La même année, sa maison de vacances à Los Angeles (dans laquelle il doit habiter toute l’année maintenant) est vandalisée : un homme entre par effraction dans la propriété et tague le N-word sur le portail de la maison. La portée du mot et l’action sont choquantes. LeBron réagit en expliquant au micro d’ESPN qu’il a pleine conscience de la place qu’a le racisme dans l’identité de son pays, et que cet événement montre que même avec de l’argent, de la reconnaissance et des fans, être noir aux Etats-Unis représente un challenge quotidien pour de nombreux Afro-Américains. La situation est d’autant plus sensible que ses enfants étaient directement concernés : ce genre d’incident marque une jeunesse et forge un caractère mêlant lucidité et appréhension sur le monde. Malgré le choc de cet événement, le King prend le temps de remarquer à quel point des progrès ont été fait sur le sujet et fait apparaître une touche d’optimiste sur le combat à venir. Patron.
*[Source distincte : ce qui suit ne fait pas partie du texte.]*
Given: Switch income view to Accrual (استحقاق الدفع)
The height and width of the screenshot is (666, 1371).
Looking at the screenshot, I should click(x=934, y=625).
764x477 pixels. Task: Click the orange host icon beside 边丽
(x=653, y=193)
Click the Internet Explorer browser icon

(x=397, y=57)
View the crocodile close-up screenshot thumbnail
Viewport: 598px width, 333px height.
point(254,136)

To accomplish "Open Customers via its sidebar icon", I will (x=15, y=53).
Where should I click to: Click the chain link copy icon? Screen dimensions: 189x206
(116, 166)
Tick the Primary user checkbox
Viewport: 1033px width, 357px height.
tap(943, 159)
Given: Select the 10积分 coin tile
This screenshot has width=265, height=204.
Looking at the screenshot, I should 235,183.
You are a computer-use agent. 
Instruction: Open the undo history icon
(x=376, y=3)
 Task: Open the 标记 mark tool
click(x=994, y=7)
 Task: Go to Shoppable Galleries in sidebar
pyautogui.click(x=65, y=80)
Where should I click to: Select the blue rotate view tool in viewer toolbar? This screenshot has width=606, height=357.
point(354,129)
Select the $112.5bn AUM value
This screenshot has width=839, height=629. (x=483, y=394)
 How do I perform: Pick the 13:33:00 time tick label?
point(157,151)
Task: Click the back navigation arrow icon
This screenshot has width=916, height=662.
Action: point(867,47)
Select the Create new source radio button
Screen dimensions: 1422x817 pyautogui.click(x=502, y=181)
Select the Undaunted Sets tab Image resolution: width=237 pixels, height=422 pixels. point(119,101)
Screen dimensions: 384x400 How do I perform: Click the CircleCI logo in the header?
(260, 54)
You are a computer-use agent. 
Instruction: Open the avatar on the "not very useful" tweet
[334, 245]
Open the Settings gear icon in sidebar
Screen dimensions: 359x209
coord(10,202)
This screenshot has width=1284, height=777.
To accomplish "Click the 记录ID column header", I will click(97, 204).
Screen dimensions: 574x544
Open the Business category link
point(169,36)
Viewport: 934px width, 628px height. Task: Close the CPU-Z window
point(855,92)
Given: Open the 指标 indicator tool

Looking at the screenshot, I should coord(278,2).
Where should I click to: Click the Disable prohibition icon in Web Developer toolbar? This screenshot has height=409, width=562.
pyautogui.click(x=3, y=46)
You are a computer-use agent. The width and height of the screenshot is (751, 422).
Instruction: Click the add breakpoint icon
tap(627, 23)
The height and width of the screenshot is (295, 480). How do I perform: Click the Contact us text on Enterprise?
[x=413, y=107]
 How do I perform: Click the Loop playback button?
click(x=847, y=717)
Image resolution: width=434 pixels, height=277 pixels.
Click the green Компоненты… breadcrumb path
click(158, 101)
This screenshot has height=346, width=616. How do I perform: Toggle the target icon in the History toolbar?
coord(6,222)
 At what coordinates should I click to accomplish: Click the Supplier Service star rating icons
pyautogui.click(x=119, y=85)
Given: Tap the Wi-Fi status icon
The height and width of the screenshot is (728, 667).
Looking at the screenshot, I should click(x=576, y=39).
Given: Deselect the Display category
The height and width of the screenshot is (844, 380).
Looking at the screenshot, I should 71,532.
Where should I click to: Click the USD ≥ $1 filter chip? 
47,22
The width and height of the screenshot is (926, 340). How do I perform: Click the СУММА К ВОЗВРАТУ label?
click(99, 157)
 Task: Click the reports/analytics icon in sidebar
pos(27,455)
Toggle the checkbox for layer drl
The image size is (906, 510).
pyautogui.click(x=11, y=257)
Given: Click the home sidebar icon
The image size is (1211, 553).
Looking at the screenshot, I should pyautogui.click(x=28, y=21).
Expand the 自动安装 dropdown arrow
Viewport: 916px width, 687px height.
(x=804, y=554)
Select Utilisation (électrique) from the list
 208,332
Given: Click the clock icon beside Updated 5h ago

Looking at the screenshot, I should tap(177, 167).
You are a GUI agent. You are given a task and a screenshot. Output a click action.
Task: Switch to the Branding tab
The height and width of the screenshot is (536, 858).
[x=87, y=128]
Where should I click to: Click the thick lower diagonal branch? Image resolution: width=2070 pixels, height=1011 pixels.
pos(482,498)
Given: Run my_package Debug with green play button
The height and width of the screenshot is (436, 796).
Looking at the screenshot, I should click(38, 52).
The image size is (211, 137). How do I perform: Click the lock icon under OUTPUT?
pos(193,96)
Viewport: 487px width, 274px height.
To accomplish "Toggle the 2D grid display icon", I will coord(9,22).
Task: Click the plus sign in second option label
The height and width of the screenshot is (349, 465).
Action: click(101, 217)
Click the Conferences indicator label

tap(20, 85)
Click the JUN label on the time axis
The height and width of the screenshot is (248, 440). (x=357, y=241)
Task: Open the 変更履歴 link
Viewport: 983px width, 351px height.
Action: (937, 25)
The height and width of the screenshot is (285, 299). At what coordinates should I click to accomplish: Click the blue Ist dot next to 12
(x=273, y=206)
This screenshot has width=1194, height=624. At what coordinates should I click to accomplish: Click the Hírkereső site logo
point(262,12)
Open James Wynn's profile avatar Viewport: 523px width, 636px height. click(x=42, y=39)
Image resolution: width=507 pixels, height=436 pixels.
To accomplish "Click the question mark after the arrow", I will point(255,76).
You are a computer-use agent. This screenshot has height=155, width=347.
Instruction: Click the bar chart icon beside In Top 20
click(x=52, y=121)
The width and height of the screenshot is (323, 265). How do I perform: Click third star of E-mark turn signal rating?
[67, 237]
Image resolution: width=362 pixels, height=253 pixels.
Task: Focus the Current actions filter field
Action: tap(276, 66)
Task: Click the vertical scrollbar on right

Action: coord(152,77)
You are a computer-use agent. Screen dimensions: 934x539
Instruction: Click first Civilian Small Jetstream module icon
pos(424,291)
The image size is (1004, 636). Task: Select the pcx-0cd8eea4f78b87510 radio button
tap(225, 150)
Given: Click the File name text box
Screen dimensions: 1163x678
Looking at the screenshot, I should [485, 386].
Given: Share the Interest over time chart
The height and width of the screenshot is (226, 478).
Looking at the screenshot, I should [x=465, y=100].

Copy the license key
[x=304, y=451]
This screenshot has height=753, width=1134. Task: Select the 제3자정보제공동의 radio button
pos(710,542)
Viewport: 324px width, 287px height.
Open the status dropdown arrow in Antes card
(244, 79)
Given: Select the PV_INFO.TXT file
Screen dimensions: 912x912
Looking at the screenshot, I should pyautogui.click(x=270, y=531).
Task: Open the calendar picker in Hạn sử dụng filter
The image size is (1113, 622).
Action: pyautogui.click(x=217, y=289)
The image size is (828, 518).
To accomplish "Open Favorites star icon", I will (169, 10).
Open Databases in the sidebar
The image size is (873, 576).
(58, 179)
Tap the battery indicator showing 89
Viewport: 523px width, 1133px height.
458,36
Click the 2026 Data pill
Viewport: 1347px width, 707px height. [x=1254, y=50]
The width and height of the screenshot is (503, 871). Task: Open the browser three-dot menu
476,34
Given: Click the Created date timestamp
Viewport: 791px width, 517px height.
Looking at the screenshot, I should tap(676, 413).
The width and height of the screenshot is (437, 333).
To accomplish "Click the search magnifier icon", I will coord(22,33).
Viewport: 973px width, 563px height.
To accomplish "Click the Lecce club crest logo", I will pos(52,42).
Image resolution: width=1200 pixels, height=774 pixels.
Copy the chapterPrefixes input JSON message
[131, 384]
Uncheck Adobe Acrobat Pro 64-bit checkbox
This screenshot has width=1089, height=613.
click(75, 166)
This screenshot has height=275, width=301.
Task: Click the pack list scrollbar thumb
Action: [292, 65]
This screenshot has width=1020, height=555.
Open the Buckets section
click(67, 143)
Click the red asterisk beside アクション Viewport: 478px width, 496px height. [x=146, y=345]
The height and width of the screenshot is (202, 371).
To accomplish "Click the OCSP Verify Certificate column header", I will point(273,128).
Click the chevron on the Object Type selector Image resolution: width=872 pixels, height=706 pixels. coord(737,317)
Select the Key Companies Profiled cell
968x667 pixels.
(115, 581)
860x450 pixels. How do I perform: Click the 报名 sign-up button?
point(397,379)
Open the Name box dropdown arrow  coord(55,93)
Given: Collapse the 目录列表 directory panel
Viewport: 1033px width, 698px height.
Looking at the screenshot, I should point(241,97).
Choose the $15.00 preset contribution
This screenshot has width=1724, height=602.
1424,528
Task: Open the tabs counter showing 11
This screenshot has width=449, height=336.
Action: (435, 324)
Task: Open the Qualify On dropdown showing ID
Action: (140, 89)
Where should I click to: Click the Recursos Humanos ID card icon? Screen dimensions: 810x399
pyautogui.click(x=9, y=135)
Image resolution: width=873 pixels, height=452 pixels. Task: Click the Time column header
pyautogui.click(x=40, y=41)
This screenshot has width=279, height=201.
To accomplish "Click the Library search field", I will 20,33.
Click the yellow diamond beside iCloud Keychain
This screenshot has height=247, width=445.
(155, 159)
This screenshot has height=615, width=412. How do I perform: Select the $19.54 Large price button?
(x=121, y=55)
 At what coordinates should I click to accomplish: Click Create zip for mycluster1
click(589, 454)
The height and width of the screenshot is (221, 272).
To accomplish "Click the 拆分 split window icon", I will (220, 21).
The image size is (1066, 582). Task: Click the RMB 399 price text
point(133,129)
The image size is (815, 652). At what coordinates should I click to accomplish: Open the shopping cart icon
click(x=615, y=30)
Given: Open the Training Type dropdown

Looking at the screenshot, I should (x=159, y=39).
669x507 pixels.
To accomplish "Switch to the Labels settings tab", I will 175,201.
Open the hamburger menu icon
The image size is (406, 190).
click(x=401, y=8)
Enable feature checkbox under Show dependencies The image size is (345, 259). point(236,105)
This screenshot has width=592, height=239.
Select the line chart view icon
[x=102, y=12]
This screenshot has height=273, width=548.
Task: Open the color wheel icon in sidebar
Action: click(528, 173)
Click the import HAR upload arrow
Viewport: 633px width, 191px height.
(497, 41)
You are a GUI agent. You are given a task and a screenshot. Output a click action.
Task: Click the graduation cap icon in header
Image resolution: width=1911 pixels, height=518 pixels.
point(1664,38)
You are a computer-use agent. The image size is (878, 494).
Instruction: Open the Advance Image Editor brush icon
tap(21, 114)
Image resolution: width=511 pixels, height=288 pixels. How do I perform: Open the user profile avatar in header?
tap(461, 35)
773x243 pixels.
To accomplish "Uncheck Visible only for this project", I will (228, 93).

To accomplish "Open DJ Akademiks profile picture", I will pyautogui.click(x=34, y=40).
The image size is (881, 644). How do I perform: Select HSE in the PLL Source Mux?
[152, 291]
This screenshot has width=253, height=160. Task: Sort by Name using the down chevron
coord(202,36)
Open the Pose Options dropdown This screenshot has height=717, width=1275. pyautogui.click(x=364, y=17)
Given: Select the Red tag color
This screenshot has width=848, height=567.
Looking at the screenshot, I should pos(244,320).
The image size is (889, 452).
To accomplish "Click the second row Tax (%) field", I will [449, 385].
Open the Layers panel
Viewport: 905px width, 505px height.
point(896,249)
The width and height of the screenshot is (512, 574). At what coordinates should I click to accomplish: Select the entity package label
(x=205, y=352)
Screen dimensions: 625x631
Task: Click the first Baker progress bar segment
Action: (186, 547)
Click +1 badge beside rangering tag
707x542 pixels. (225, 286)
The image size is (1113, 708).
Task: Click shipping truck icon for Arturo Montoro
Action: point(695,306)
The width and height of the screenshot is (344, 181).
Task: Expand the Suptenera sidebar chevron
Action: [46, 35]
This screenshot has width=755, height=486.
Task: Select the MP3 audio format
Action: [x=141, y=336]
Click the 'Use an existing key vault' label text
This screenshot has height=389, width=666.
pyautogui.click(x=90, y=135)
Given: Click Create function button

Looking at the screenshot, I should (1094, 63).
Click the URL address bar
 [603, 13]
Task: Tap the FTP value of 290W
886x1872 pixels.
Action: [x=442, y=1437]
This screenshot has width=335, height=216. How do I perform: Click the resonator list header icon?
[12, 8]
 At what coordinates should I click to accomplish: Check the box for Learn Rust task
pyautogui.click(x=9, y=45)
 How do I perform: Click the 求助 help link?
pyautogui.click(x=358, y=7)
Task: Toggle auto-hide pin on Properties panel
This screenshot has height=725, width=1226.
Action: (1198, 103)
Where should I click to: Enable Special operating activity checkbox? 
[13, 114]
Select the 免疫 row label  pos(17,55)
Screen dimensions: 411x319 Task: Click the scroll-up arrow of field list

Cette courte chronologie montre à quel point la route fut longue et sinueuse. Elle n’est pas terminée, loin de là. Aujourd’hui, la situation est bien meilleure et les sportifs peuvent trouver un leader en LeBron sur cette question. Tout ceci fut néanmoins possible grâce à des hommes qu’on mentionne pas assez souvent comme Chuck, Nat ou Earl, qui ont eu le courage de se lancer en premier lorsque les risques étaient décuplés. Le sport est un spectacle, le sport est un jeu, le sport est un business, mais le sport est aussi un moyen de passer de “separate but equal” à Equality. Allez, au boulot, on y retourne car il reste du taf.